温泉宿で友達も出来た。シシリー、16歳である。冒険者で弓術が得物だそうだ。
「そうねえ、あと数泊したくなっちゃうわねぇ。」
肌を一撫でしながら、答えるシシリー。
既に3日この旅館に泊まっている。
このときは、夕食の際女将が衝撃のニュースをもたらすなんて、思っても見なかったーー。
「入浴禁止!?なんで!?」
温泉に突然入れなくなってしまった。
女将に理由を聞くと紅蛙がダンジョン内で大量発生した影響で湯温度が高くなりすぎてしまったためらしい。
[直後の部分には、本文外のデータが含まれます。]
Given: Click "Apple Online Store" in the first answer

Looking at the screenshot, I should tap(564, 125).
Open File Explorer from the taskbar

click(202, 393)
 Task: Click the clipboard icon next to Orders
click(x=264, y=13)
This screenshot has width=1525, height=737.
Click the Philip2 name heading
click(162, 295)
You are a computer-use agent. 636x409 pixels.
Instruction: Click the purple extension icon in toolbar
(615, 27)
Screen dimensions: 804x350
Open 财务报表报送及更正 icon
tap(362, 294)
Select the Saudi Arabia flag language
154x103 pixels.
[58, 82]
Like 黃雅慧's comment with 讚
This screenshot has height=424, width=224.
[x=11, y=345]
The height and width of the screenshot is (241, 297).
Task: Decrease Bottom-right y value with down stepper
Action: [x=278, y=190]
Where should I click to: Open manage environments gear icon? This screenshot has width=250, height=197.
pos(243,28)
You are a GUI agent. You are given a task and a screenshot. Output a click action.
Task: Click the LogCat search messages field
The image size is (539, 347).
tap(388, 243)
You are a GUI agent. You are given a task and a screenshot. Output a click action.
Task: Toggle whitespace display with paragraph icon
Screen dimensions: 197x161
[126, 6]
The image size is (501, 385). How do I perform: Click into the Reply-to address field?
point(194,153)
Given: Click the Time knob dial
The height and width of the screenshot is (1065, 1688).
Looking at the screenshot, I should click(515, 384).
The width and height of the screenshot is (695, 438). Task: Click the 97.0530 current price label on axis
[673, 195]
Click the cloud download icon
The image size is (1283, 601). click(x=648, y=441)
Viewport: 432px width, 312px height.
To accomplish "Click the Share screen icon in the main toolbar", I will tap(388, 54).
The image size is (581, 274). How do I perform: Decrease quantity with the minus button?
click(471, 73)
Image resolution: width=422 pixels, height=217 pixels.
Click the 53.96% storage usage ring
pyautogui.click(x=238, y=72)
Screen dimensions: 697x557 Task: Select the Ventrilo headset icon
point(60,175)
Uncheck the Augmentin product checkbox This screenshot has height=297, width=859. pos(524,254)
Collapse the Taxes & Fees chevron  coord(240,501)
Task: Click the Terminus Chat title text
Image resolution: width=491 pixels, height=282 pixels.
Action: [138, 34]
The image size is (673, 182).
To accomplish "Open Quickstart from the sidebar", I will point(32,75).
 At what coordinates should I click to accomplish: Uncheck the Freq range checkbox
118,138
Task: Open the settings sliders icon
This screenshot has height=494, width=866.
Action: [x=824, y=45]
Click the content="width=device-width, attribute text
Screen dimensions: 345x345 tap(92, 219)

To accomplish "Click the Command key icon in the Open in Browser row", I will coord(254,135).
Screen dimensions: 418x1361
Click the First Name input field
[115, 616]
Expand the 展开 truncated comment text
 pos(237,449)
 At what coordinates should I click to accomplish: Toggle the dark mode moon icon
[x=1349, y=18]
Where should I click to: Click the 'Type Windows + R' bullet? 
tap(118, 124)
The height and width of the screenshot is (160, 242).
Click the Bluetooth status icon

いま、温泉街の代表者が冒険者ギルドに討伐依頼をしているらしい。
私は自らの平穏と癒しの為に冒険者ギルドに向かうことにした。
ガチャン、ガチャン
「ようこそ!冒険者ギルドへ!!」
「おい、聞いたか紅蛙の異常発生だとよ。」
「おお、聞いた、聞いたぜ。スタンピードの前触れなんじゃねーか??」
温泉街の冒険者ギルドに入ると、早速そんな声が聞こえてきた。
冒険者間ではスタンピードの前触れかと騒ぐ者もいる中、アイシャは依頼ボードへと向かう。
そこには紅蛙の討伐依頼は張り出されていなかった。
「シシリー、受付行こう。」
シシリーに声を掛けると、依頼ボード右隣にあるカウンターへと並んだ。
「紅蛙の討伐依頼を受けたいのですけど。」
「君たち、ここら辺じゃ見ない顔ですね。冒険者証を提示してください。」
「...AランクとBランクですね、暫くお待ち下さい。」
冒険者ギルドのランクは、S、A、B、C、D、E、Fの7種類ある。EやFは街中のお手伝い程度の依頼で、CやDからは採取依頼には魔物討伐や護衛依頼、盗賊退治となり、国外移動が認められる様になる。更に、Aや Bになると高難度依頼を任される。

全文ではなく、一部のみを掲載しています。